Over the weekend, we had another Beatnik night, the 20th Beatnik, actually. Way back in 2006, I and a few friends began holding events every 2-3 months during which we invited our friends and simply told them to bring something to share that recently inspired them. Could be poetry or literature or music, could be something they'd read somewhere or written themselves, could be just about anything. Over the years, we've had any number of amazing people sharing what it is that gets them excited about life - because the whole point is that anyone is welcome provided that they're willing to share. On Saturday we hosted the 20th Beatnik and it was nothing less than spectacular. If you're reading this and you were there, I thank you for showing up and for bringing da ruckus. Beatniks are my favorite thing about any given month or season.
For kicks, here's what I shared:
Let it be known straightaway that I'm attempting the impossible here. I'll pose this question to the general readership and let you tumble this around in your brains for a couple of cycles: Have you ever, in your own eruditely verbose or excruciatingly limited way, been able to tell someone you love not simply that you love him, her, or it - but precisely the ways in which you do?

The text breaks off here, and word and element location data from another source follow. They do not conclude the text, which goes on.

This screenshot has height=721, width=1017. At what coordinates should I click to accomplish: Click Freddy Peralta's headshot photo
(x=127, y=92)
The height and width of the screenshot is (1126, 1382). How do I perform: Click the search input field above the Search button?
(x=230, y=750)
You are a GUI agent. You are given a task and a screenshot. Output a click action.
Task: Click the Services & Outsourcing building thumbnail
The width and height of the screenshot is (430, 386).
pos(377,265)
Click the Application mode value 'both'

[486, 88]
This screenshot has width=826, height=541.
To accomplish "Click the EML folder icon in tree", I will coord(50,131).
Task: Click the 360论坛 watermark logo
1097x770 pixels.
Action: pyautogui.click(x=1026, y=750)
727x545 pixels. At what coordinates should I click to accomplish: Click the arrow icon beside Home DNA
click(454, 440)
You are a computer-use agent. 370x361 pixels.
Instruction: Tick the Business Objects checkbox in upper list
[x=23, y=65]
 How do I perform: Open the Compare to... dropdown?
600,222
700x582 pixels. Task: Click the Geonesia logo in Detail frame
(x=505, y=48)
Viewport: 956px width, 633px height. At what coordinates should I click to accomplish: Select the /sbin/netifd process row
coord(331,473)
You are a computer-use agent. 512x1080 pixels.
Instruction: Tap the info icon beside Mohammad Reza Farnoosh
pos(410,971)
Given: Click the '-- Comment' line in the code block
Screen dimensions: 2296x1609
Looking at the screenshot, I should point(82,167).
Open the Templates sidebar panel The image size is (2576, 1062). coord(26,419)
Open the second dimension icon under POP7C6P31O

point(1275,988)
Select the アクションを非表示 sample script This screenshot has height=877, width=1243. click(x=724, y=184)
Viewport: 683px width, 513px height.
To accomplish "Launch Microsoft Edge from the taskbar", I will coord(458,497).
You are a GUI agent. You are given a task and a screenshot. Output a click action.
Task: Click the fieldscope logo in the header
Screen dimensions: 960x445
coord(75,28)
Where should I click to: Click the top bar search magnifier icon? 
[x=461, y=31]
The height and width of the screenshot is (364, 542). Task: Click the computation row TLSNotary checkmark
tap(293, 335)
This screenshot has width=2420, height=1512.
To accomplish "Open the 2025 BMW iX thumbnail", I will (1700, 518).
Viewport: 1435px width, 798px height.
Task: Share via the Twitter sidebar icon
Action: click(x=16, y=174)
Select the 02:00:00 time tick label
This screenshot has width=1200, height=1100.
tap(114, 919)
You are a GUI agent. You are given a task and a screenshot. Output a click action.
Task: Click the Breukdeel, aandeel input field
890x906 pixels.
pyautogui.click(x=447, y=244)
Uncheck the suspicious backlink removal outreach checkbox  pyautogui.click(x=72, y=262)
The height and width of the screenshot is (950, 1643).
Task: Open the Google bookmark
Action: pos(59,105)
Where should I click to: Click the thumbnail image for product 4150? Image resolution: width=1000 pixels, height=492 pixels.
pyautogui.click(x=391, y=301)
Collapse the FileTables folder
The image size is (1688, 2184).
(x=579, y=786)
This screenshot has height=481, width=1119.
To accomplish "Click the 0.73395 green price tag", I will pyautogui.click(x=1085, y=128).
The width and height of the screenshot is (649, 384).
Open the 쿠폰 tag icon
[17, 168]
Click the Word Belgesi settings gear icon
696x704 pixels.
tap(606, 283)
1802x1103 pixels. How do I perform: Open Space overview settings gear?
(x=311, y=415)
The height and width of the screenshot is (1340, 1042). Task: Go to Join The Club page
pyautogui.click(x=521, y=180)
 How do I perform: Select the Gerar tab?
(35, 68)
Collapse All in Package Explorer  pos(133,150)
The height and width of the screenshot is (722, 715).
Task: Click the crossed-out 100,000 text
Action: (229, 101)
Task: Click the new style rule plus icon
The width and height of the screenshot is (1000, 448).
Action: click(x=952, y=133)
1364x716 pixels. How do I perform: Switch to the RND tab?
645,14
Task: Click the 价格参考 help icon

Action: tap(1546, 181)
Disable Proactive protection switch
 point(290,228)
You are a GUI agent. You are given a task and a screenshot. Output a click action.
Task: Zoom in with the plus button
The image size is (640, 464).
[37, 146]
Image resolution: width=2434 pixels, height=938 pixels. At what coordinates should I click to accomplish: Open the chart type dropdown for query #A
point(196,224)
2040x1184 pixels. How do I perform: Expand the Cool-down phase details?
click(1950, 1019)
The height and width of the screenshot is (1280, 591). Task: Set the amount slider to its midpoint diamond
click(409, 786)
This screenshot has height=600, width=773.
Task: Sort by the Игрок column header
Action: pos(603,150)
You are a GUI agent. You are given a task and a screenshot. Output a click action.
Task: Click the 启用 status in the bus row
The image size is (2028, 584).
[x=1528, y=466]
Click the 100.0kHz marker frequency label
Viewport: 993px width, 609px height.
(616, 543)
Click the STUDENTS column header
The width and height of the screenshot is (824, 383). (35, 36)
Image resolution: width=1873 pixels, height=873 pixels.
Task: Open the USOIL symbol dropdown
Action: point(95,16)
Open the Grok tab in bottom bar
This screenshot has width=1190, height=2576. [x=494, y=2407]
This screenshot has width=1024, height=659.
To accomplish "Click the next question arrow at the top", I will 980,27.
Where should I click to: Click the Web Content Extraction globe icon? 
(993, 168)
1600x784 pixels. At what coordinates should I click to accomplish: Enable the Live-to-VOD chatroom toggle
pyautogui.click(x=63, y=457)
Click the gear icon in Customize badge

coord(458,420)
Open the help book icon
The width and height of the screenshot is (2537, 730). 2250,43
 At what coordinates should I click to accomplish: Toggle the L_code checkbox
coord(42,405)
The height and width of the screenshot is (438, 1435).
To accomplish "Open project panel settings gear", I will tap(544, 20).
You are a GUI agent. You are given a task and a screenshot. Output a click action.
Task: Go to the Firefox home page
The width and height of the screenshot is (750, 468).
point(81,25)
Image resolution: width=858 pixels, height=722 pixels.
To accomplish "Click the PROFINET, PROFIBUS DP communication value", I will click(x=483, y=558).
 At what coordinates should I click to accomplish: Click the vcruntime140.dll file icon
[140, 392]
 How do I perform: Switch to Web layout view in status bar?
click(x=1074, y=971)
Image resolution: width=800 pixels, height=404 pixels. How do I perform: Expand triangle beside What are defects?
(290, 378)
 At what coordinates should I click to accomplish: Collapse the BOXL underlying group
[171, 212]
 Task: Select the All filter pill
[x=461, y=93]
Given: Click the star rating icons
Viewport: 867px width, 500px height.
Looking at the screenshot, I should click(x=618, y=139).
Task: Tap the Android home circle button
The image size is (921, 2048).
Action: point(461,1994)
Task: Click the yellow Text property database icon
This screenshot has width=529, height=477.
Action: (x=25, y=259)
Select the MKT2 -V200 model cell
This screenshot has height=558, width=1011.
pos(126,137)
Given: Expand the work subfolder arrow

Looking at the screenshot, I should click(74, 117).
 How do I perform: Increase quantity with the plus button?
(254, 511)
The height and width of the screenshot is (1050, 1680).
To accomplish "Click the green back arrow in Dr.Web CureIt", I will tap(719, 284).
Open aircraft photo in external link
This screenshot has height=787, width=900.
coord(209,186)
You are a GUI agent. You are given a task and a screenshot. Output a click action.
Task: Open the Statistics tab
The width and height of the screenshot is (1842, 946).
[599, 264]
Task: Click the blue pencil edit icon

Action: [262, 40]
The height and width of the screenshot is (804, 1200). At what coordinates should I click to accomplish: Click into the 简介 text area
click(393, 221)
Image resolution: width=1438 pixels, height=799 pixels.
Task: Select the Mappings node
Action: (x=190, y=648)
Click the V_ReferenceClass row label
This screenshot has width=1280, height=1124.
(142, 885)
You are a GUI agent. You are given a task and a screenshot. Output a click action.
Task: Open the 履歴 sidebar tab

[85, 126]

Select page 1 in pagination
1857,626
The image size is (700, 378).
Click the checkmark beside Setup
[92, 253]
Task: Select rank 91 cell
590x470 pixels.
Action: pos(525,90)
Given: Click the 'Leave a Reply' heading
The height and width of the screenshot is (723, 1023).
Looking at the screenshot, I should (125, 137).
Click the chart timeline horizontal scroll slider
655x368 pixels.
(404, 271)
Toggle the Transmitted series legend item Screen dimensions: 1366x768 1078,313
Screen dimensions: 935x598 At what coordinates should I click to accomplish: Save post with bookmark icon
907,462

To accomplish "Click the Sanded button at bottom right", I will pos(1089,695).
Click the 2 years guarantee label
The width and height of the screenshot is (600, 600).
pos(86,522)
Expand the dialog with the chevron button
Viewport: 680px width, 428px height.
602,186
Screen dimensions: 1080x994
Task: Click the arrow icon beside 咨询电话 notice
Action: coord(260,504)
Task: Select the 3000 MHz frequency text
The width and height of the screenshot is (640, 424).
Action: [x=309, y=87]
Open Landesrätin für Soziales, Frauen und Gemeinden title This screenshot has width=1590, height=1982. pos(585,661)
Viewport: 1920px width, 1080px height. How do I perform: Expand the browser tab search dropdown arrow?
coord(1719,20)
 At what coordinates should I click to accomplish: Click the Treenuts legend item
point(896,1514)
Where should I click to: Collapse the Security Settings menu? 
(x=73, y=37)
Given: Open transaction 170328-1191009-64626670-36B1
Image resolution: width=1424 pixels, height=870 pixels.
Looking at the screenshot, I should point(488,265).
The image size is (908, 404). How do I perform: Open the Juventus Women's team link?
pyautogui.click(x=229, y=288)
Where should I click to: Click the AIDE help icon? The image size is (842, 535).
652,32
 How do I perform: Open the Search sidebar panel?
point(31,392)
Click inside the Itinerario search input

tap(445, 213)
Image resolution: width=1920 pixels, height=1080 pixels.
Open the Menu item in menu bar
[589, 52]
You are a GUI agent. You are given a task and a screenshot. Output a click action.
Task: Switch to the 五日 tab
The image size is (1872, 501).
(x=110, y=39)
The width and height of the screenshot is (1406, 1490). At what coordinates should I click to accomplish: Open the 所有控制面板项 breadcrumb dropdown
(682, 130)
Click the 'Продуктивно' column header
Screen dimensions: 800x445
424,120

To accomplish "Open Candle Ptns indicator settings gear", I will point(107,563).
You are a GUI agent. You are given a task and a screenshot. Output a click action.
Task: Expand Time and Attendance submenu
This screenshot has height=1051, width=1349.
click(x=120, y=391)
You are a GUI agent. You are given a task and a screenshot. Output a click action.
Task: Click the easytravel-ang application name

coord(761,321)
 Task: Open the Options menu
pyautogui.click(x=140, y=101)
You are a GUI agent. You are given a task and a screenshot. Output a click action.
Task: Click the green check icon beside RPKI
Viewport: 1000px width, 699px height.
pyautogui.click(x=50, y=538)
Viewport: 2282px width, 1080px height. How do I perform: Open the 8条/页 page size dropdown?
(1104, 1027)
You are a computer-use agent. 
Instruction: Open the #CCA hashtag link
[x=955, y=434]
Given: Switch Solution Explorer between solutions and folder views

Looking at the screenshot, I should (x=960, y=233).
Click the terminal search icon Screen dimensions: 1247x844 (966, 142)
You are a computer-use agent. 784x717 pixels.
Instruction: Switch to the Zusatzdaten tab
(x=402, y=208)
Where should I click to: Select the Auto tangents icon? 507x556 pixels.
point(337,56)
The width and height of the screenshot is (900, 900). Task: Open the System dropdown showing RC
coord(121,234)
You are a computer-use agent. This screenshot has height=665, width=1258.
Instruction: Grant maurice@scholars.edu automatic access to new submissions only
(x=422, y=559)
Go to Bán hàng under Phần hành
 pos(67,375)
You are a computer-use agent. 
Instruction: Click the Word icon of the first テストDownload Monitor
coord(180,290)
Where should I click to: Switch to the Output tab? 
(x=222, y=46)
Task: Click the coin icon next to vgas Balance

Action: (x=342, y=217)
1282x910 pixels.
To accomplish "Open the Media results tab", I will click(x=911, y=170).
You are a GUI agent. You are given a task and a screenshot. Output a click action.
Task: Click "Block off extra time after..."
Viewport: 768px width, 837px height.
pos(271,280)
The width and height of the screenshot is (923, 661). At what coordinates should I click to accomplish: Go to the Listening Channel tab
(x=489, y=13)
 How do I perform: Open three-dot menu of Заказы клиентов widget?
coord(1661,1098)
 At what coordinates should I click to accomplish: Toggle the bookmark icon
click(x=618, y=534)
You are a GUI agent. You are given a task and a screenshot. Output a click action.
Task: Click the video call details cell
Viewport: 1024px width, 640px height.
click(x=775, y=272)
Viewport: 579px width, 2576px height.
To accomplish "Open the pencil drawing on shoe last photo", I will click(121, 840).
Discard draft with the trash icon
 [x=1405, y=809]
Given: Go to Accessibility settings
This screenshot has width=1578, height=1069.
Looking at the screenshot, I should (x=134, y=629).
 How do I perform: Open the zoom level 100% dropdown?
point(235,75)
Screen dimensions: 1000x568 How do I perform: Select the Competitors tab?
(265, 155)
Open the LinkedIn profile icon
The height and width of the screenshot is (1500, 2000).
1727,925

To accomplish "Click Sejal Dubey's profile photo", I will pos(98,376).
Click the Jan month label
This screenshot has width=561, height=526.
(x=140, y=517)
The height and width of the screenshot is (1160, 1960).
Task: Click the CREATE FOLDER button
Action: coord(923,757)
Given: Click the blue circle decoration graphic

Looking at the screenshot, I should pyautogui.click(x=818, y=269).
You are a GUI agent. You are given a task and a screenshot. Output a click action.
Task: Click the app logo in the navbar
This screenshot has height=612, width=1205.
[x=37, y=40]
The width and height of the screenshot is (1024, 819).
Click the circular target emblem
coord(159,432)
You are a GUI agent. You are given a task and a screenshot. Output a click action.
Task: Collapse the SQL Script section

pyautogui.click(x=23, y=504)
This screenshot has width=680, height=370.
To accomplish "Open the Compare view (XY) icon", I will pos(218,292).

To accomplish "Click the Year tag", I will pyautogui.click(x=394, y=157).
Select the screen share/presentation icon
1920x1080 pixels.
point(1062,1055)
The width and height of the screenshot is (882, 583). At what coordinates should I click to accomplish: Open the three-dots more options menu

Have you been able to sit down, list it all out, deliver the amorous monologue, and fold your arms behind your head in the satisfaction that you'd completed the task with aplomb?
Such is the conundrum I face tonight.
But how do you, if you're not John Steinbeck, possessing his verve and verbal prowess, describe the very land you feel so attached to? How do you both love, loathe, and articulate your home, italicized and emphasized to communicate importance in some small way? How do you?
Los Angeles. A city I love, a city I've grown to love, a city I've grown to understand over time, as the Los Angeles River wears tired marks on its cement ballasts and as the Santa Anas eddie in the worn foothills of the San Gabriels, a city I know as intimately as I might know a friend or a family member. Here is a city whose thoroughfares I've traversed too many times to count, whose worn cement paths have equally worn into the grooves of my tires. Here is a city I've known.
Here is a city who wears her faults like a beauty mark.
Do you live here? Do you know what it means to really live?
Don't go quietly into this life, friends. There is so much about this world that is not right. There are deep and unending rivers whose depths hint at a despair that would level our best efforts and nullify our most optimistic thoughts. Fissures that roar across the surface of contentment. A rending that rips apart the very notion that things are simply all right.
Things are not all right.
I feel that Los Angeles represents this reality more plainly, more nakedly, more openly than most other places. There it eddies in piss-soaked bougainvillea, there it creeps along with the endless sludge of brakelights on the 405 Freeway. There it is, limpidly reflected along with the shifting sun in the paned windows of the tallest buildings in Downtown. There it slumps on 7th Street, amidst the swirl of detritus sloughed off from society. There it whips with the wind, tunneling down the arterial sprawl from east to west: Things are not all right.
The kids are not all right.
But don't, whatever you do, don't go so quietly into this life. If you can remember it, recall the last time you fought for something. Recall the last time you bitched and screamed and kicked and rebelled and shouted and reacted and threw your fists and howled and roared. Los Angeles would ask this much of us. She would ask us to fight like hell.
Go swinging into the night, my friends. Go fighting into this life. If you can sit where you're sitting right now, be it at desk or on the floor or in your car, and you can feel content, you can feel apathetic, you can feel safe or insulated, or in any way like Simon & Garfunkel's titular island, then I can guarantee you one thing:
You're not fighting hard enough.
And to you I pose a question, to all of you sitting here and listening, slack jawed and glassy eyed,
Brother, won't you hasten to love when the going gets rough?